John S. Baker, Jr.

Updated at: Jan. 1, 2011, 8:48 p.m.

John S. Baker, Jr., J.D. University of Michigan (1972), is the Dale E. Bennett Professor of Law at Louisiana State University Law Center where he teaches Constitutional Law, Criminal Law, Federal Courts, and Jurisprudence. Professor Baker has served as a law clerk in federal district court, an assistant district attorney in New Orleans, and as a consultant to the Justice Department, the U.S Senate Judiciary Subcommittee on Separation of Powers, and the Office of Planning in the White House. He served on an ABA Task Force which issued a report entitled The Federalization of Crime (1998). He has argued constitutional and criminal issues in various courts, including the U.S. Supreme Court. In addition to numerous articles, his writing includes the following books: The Intelligence Edge: How to Profit in the Information Age (with Friedman, Friedman and Chapman); Hall's Criminal Law: Cases and Materials (with Benson, Force and George; 5th ed.); An Introduction to the Law of the United States (ed. with Levasseur).
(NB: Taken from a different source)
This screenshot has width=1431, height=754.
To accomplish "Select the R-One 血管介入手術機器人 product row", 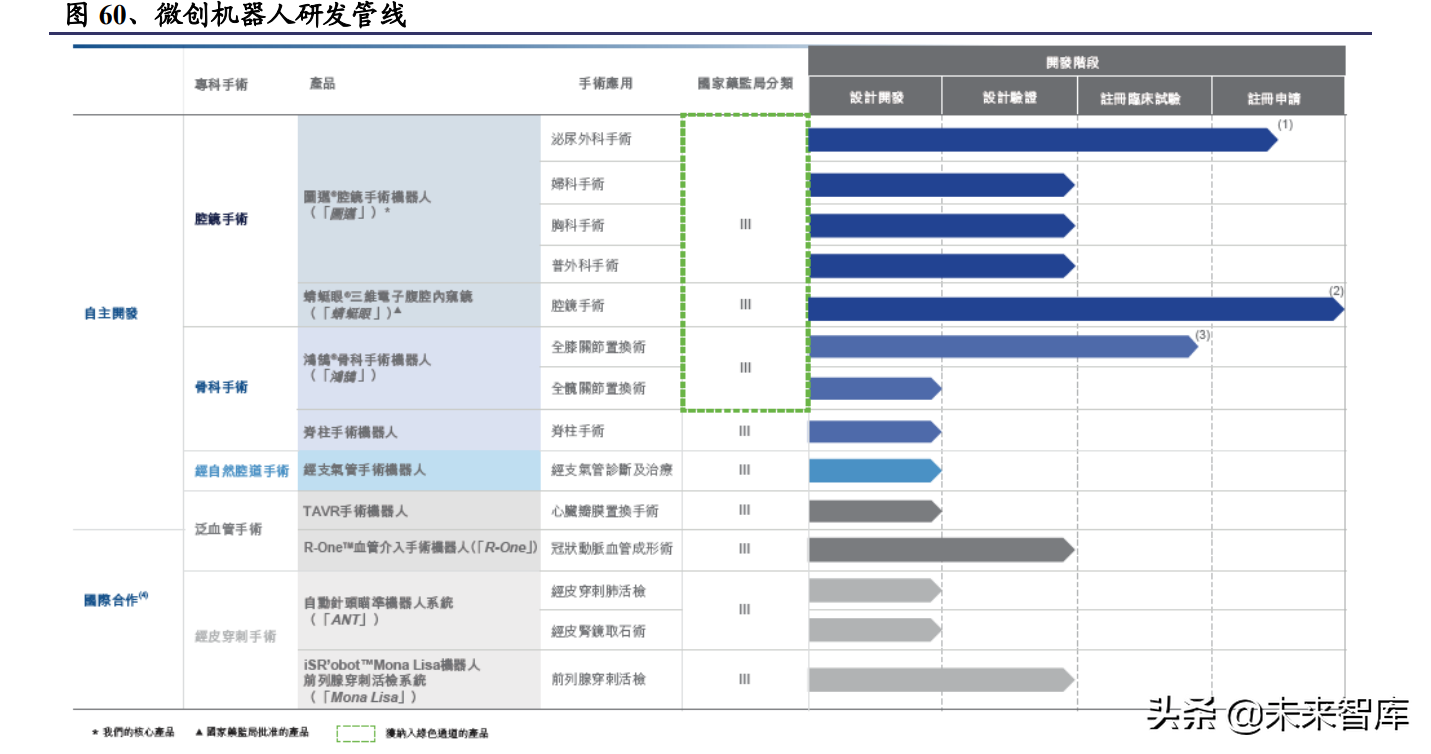I will tap(419, 549).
Professor Baker is director of the distance-learning project for the American Academy of Liberal Education, which is the only national (as opposed to regional) accreditation agency recognized by the U.S. Department of Education for undergraduate-degree programs. He is the academic liason from the LSU Law School to the Louisiana Board of Regents' Distance Learning Initiative.
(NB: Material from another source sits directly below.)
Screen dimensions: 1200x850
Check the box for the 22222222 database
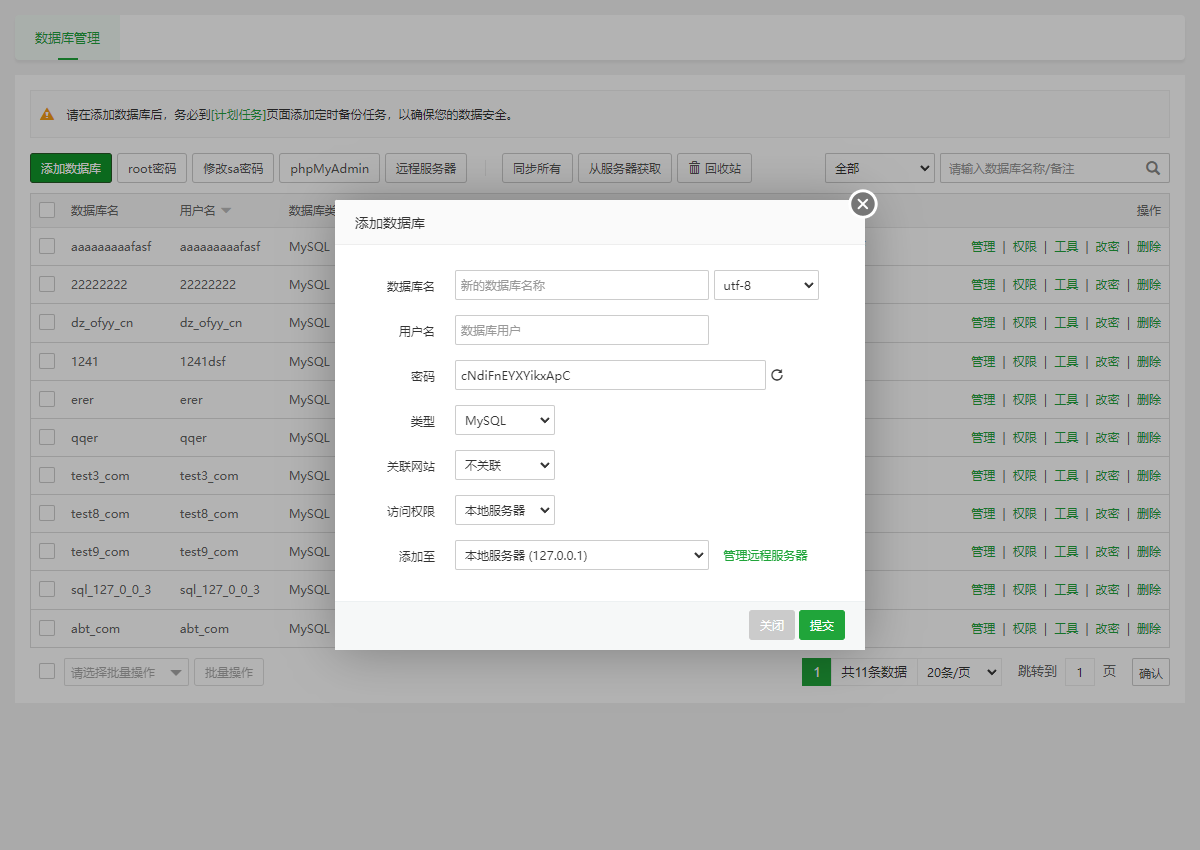[x=47, y=284]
Professor Baker has been involved in distance learning since teaching college-credit courses in 1990 on American Government, which were distributed live via satellite. He has been a consultant on the video-conferencing aspects of "Courtrooms of the Future." During the 1999-2000 academic year, he will teach a course in Constitutional Law to post-graduate law students at the University of Lyon III (France) which combines on-site, Internet, and video teaching.